If you got your hands on a Herter's rifle, you might want to consider it's collector value over it's value as a shooter. They were truly beautiful and I can't remember the last time I saw one...


----------



## chico1976 (Aug 11, 2009)

ndterminator, ya she would be a beauty to keep locked up in the safe, but the way she shoots, i just can't do that haha. its a little on the heavy side coming in just a bit over 10lbs but i like that with an '06. i think it kinds sucks up the felt recoil. i know what you mean about going through those old herters catalogs. i used to look at all of those decoys and waterfowl gear and wonder how i could manage to save up enough to own them all. but anyways back to this rifle, it is a mauser action on it. i knew it was close to one but i wasn't sure if it was or just some sort of close copy. had my brother look at it and he said it was so i'm guessing it is. like i said earlier, it is in beautiful condition. i just didn't know why i had never heard of nor seen a herters rifle before. i wish i could find one in .243.


----------



## SDHandgunner (Jun 22, 2004)

Actually Herters marketed 2 different bolt action centerfire rifles. They were the U9 and J9. I don't remember which one was which but one had a Mauser Action and the other had a BSA Action. When I was a kid there was a Herters store in Glenwood Minnesota. Sadly I was only there a couple of times before it closed.

Larry


----------



## driggy (Apr 26, 2005)

U9 was the BSA mauser style and J9 was the true, not modified, Mauser action.


----------



## SDHandgunner (Jun 22, 2004)

driggy said:


> U9 was the BSA mauser style and J9 was the true, not modified, Mauser action.

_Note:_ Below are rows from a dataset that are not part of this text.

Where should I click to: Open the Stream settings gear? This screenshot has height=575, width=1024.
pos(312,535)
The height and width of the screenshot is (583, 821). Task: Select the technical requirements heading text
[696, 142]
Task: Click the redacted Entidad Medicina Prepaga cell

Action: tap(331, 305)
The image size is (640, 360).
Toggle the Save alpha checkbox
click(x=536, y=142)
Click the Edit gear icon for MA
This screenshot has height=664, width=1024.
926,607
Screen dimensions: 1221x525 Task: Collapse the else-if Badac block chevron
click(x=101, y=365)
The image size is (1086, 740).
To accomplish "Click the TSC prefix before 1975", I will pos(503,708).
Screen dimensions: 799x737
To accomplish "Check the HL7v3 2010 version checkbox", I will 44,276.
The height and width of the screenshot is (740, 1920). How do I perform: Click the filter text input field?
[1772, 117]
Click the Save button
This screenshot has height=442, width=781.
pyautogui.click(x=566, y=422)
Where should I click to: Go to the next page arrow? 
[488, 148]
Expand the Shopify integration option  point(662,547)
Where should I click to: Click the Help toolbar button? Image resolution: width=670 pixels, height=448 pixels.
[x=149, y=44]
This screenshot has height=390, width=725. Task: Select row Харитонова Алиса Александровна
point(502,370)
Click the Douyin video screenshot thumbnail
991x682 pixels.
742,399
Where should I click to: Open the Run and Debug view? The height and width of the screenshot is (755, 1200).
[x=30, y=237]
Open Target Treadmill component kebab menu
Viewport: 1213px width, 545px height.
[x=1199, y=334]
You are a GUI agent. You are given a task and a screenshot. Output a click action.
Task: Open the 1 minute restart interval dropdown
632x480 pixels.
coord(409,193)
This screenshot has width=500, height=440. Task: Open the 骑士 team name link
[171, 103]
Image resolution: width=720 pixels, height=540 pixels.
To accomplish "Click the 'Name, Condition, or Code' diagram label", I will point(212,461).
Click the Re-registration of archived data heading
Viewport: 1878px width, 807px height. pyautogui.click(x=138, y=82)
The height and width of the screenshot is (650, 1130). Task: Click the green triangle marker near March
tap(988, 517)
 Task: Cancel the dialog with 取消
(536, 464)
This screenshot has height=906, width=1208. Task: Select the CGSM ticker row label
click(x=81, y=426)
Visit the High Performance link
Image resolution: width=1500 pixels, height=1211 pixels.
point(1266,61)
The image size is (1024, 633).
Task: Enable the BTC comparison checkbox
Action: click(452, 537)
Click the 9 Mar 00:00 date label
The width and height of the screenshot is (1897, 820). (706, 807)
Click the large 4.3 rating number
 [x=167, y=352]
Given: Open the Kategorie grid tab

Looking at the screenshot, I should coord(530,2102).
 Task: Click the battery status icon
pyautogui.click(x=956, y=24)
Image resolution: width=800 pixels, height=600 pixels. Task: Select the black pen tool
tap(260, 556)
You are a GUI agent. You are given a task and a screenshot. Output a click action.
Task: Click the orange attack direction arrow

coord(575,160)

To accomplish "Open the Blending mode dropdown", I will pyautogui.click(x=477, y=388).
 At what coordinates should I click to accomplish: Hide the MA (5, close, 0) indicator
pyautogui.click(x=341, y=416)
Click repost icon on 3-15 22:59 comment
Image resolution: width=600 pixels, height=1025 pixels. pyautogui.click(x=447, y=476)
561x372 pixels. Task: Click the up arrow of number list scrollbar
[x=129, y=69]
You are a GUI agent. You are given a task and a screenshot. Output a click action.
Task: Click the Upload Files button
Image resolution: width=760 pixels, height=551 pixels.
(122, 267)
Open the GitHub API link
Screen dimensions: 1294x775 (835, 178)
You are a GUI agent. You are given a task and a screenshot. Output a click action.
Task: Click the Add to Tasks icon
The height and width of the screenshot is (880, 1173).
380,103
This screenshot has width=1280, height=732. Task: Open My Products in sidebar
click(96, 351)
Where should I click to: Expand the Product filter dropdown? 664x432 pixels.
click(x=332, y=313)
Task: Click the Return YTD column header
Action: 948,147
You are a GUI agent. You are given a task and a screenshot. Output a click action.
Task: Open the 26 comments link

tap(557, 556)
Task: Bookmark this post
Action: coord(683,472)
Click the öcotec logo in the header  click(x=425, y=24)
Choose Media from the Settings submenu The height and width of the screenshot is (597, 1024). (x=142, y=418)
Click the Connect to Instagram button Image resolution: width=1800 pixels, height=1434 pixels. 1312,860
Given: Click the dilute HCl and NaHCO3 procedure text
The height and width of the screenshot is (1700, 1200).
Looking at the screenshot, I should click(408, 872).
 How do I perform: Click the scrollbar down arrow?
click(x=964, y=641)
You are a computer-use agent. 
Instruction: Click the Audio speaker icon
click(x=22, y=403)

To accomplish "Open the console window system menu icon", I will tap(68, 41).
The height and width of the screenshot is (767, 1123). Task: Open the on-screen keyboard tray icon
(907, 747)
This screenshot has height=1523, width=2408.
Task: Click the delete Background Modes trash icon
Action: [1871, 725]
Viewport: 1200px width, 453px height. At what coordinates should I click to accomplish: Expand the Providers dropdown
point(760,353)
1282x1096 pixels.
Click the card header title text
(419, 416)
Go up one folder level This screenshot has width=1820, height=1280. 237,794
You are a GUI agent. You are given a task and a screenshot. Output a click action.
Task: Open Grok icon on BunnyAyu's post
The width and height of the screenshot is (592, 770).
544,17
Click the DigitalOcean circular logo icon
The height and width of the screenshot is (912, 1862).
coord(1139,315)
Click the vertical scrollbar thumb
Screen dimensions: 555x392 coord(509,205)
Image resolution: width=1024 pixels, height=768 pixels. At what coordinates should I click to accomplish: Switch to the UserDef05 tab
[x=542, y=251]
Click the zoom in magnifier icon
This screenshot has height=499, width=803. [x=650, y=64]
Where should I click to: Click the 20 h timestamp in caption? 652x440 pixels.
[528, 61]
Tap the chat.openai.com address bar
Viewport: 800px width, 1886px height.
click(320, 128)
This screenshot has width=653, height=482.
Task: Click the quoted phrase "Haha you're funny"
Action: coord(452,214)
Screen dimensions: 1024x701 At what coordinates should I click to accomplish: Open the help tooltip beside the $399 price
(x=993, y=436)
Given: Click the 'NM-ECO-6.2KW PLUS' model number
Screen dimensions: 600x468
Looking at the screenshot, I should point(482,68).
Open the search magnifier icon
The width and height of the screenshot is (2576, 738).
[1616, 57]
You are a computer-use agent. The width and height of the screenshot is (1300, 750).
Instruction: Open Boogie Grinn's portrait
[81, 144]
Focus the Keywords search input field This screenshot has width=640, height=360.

Thanks for posting that. That is what I thought the designations were but was not positive.

Larry


----------



## shogun (Aug 20, 2011)

so how much does one of these originals go for?


----------



## shogun (Aug 20, 2011)

with original blond wood stock


----------



## deerhunter62 (Dec 15, 2011)

About a year ago i had a retired hunter who swapped me a herters 30-06 j9 stamped made in england with a english walnut stock and in mint condition for a 30-30 marlin,i cleaned this rifle mounted a 4x10x40 scope on it then headed to the range.With only 5 rounds to dial it in it will drive tacks at 200 yards.It was a great find and will for sure go to my son when the time comes.


----------